Hanna Wendt, and a team of her colleagues in the Department of Plastic, Hand and Reconstructive Surgery at Medical School Hannover Germany, have found a method for creating artificial skin using spider silk. Before this, however, artificial skin was grown using materials like collagen. These materials did not seem strong enough. Instead, Wendt and her team turned to spider silk, which is known to be 5 times stronger than Kevlar. The silk is harvested by "milking" the silk glands of golden orb web spiders. The silk was spooled as it was harvested, and then it was woven into a rectangular steel frame. The steel frame was 0.7 mm thick, and the resulting weave was easy to handle or sterilize. Human skin cells were added to the meshwork silk and were found to flourish under an environment providing nutrients, warmth and air. However at this time, using spider silk to grow artificial skin in mass quantities is not practical because of the tedious process of harvesting spider silk.

Australian researchers are currently searching for a new, innovative way to produce artificial skin. This would produce artificial skin more quickly and in a more efficient way. The skin produced would only be 1 millimeter thick and would only be used to rebuild the epidermis. They can also make the skin 1.5 millimetres thick, which would allow the dermis to repair itself if needed. This would require bone marrow from a donation or from the patient's body. The bone marrow would be used as a "seed", and would be placed in the grafts to mimic the dermis. This has been tested on animals and has been proven to work with animal skin.
Professor Maitz said, "In Australia, someone with a full-thickness burn to up to 80 per cent of their body surface area has every prospect of surviving the injury... However their quality of life remains questionable as we're unable, at present, to replace the burned skin with normal skin...We're committed to ensuring the pain of survival is worth it, by developing a living skin equivalent."

==Synthetic skin==
Another form of "artificial skin" has been created out of flexible semiconductor materials that can sense touch for those with prosthetic limbs. The artificial skin is anticipated to augment robotics in conducting rudimentary jobs that would be considered delicate and require sensitive "touch". Scientists found that by applying a layer of rubber with two parallel electrodes that stored electrical charges inside of the artificial skin, tiny amounts of pressure could be detected. When pressure is exerted, the electrical charge in the rubber is changed and the change is detected by the electrodes.

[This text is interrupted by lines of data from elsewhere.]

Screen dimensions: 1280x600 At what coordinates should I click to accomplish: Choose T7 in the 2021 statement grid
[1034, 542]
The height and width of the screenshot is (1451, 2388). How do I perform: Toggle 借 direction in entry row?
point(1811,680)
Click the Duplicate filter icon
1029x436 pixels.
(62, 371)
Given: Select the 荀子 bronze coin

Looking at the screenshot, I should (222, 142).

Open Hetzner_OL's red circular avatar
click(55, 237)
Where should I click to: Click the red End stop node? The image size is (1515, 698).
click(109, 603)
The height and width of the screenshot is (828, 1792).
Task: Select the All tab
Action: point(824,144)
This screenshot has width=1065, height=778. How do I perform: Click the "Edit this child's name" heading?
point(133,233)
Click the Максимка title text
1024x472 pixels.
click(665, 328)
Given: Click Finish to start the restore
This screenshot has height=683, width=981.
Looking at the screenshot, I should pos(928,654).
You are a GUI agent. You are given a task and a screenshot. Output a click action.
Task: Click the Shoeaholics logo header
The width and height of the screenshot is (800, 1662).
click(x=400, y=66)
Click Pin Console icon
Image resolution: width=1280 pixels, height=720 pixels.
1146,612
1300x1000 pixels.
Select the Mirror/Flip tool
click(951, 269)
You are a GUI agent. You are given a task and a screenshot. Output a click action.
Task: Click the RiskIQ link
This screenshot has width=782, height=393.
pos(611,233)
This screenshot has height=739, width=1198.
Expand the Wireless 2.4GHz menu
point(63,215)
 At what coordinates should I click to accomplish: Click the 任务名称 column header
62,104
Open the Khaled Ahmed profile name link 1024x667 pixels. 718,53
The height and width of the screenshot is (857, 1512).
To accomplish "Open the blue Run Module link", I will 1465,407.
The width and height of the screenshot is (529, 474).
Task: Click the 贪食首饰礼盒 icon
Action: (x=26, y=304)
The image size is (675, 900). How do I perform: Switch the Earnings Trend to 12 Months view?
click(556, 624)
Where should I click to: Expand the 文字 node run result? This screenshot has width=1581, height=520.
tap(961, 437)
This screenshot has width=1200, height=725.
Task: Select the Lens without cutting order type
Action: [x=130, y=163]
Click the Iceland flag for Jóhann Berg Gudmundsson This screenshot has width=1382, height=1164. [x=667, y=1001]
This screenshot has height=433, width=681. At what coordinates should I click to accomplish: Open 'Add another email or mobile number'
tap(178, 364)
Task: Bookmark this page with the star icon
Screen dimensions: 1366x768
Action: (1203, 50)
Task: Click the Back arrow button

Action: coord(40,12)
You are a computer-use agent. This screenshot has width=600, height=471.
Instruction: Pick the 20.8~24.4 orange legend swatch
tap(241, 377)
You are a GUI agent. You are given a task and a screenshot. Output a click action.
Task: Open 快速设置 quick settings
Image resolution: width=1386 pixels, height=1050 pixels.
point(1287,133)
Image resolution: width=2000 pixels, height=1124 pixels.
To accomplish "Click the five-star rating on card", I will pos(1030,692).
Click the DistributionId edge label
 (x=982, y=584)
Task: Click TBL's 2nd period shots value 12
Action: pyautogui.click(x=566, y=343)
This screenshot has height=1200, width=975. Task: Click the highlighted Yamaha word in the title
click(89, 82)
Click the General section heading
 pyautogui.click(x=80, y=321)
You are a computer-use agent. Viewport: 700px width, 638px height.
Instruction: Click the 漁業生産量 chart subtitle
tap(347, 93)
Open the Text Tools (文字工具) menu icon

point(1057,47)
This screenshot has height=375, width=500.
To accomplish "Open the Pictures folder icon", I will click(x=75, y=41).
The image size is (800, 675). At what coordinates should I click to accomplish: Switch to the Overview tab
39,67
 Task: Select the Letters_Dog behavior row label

However, the film is so small that when pressure is applied to the skin, the molecules have nowhere to move and become entangled. The molecules also fail to return to their original shape when the pressure is removed. A recent development in the synthetic skin technique has been made by imparting the color changing properties to the thin layer of silicon with the help of artificial ridges which reflect a very specific wavelength of light. By tuning the spaces between these ridges, color to be reflected by the skin can be controlled. This technology can be used in color-shifting camouflages and sensors that can detect otherwise imperceptible defects in buildings, bridges, and aircraft.